In 2021, NLP Logix client Miller Electric sought to develop a method to better understand how to leverage their extensive data to identify safety related opportunities and drive awareness of the underlying factors that could lead to safety issues. In support of this initiative, Miller Electric and NLP Logix engaged in several discovery workshops as part of NLP Logix’s 10Q Assessment methodology where questions were posed with a focus on understanding underlying trends in reported injuries.

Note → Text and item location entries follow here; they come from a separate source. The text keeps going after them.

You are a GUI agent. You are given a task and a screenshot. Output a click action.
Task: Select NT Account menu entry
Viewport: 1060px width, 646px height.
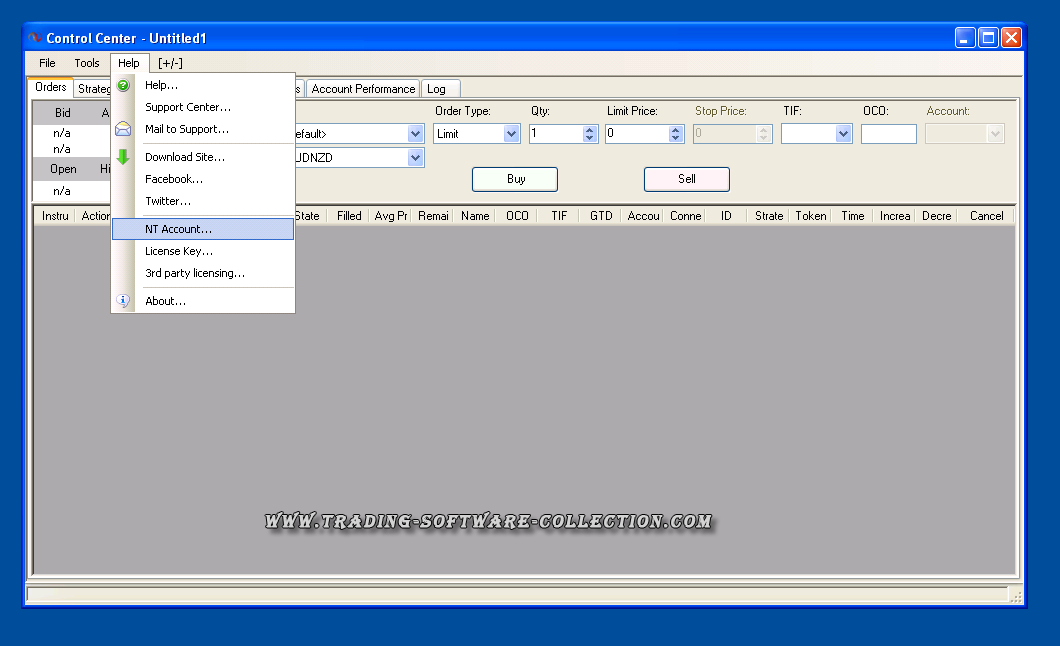[179, 229]
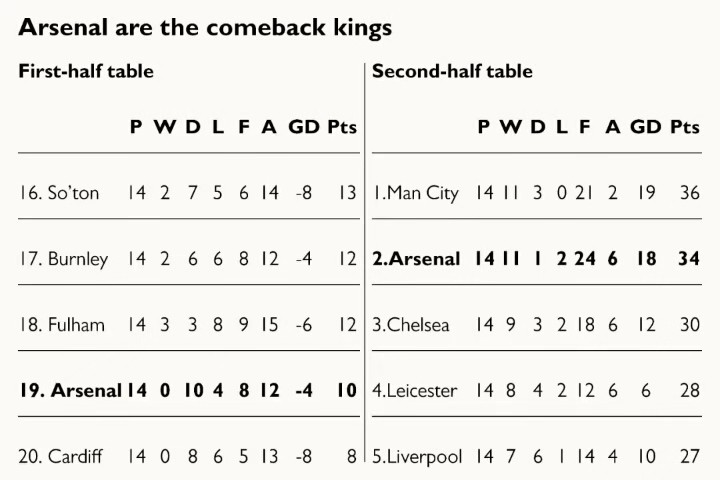Select the 16. So'ton row name

coord(59,193)
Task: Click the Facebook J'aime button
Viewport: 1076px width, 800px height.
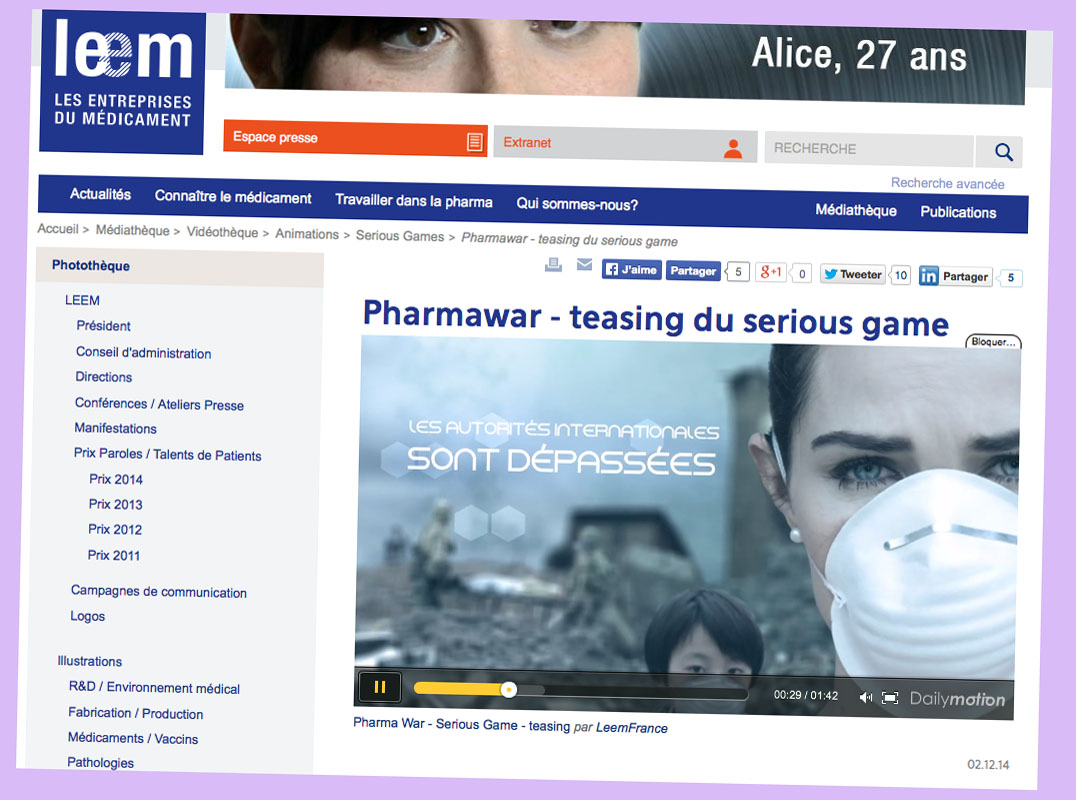Action: click(x=630, y=270)
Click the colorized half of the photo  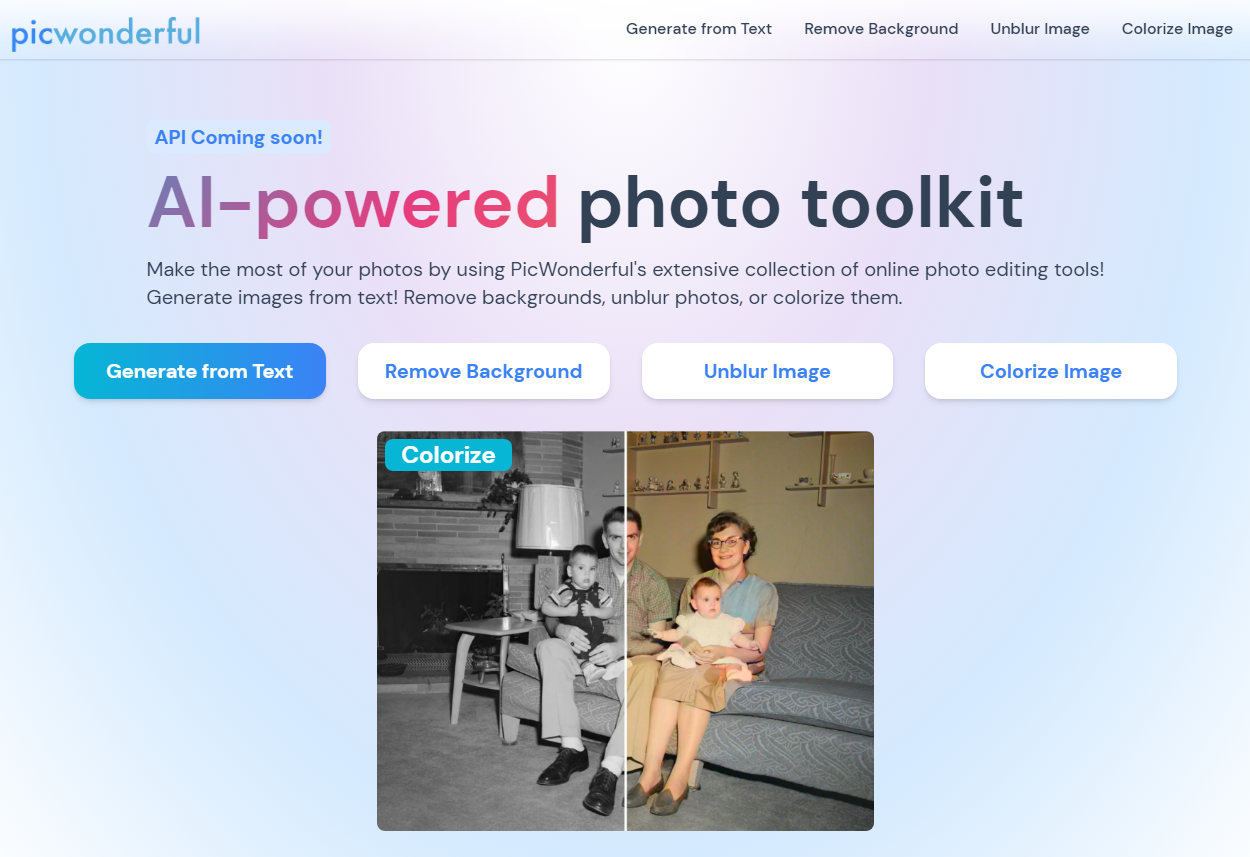750,631
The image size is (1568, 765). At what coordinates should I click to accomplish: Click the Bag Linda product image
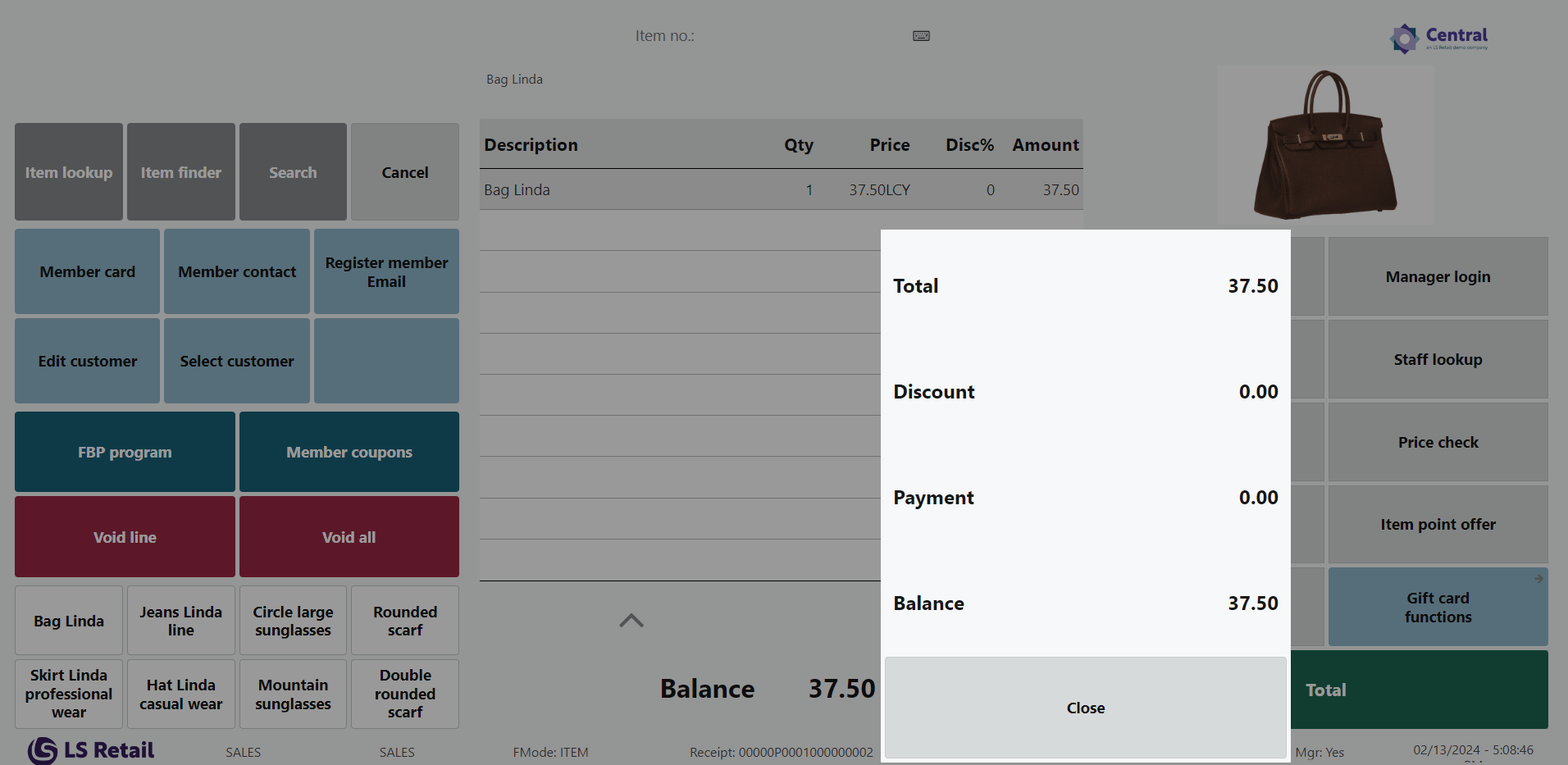pos(1325,146)
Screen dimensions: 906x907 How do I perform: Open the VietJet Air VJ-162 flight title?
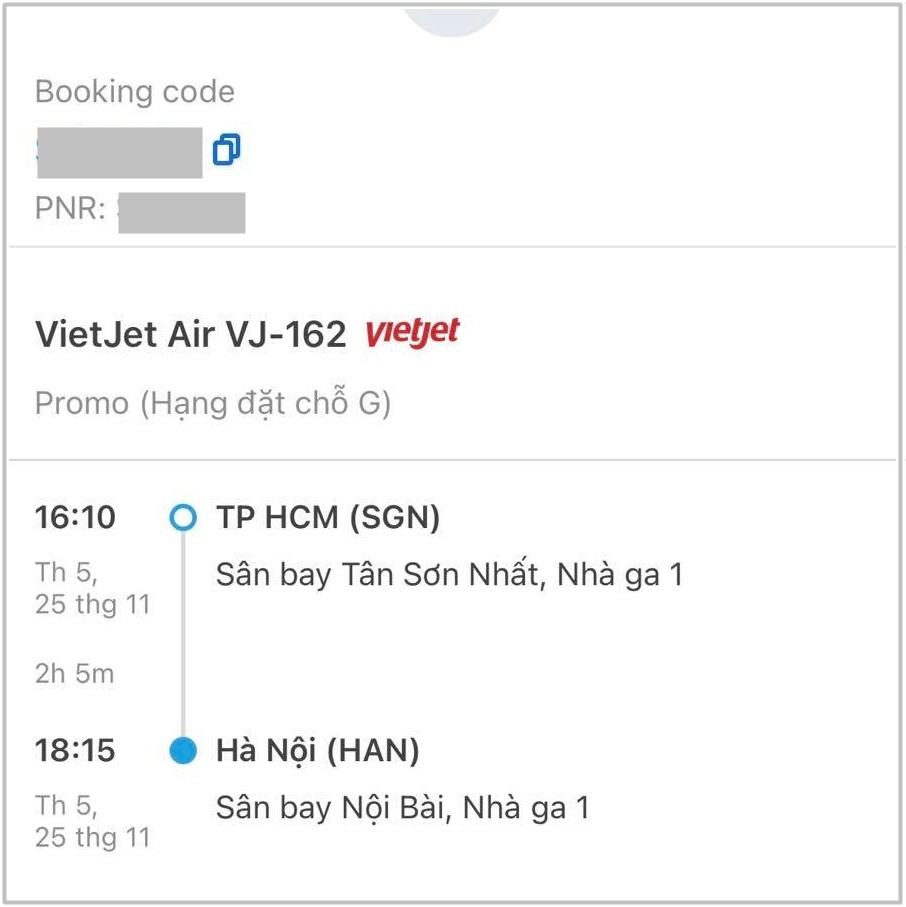click(190, 334)
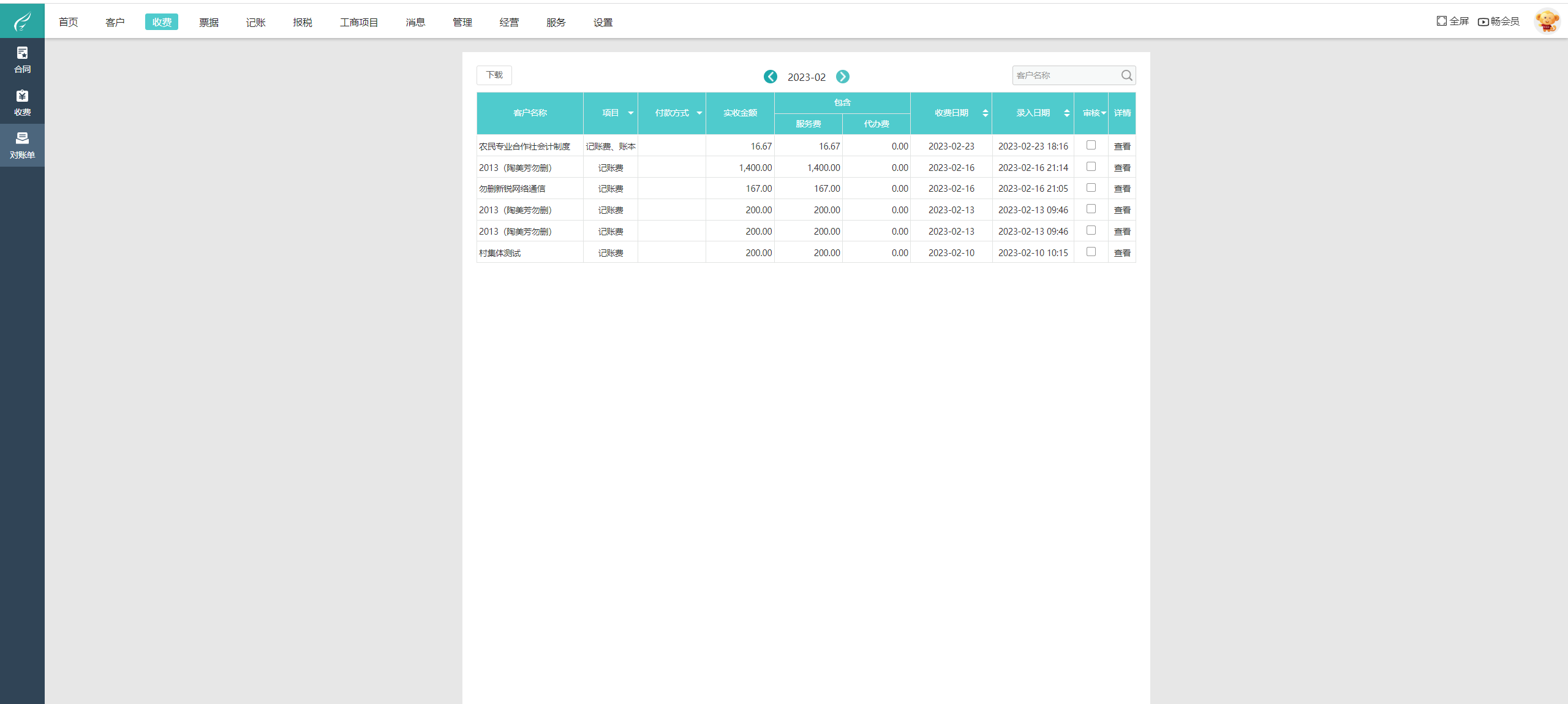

Safety Culture has always been a priority at Miller Electric with this analysis pushing it to the next level. “The first goal of this work was to get the buy-in from the men and women that work in the field,” Miller Electric, Vice President of Business Analytics Kerri Stewart said.
“We did this by validating what they knew intuitively. If you ask anyone who works in the field why a safety incident has occurred, they could point to a number of factors that contributed. The first stages of work we did with NLP Logix validated their instincts. We were able to demonstrate with statistical accuracy that their instincts about the factors that caused safety incidents were valid. This first step was critical to adoption of any model that came from the analysis.”
One of the biggest challenges faced in this project was to consolidate the disparate data sources, which included issues resulting from hand-written values, missing values, differing data formats, and other data complexities. To consolidate the vast amount of data in a short time frame, NLP Logix used natural language processing to ensure all data was properly matched. “NLP Logix not only provided a solution to a known problem (disparate data sets), but once aggregated, the real benefit was the ability to perform ongoing analysis of the data that had never been accessible before allowing us to make decisions based on real/accurate analytics,” states Miller Electric, David Stallings Chief Technology Officer.
Key challenges Miller Electric approached NLP Logix with:
- Knowing where and how to access the information
- Information in silos of multiple systems
- Consolidation of data is somewhat manual and arduous
- Timeliness of the information (reactive vs. proactive)
- Visibility of relevant insights
Having identified Miller Electric’s key needs and interests, NLP Logix performed an analysis of data gathered from a variety of sources throughout Miller Electric. This included data regarding their employees, projects, training, risks, accidents, and injuries.
To identify whether an AI model could successfully be used to predict and mitigate safety issues before they happen, NLP Logix built a simple model that identifies the probability that a jobsite will have at least one injury in a given month. This analysis identified the factors that significantly influence the likelihood of an injury occurring on a job site.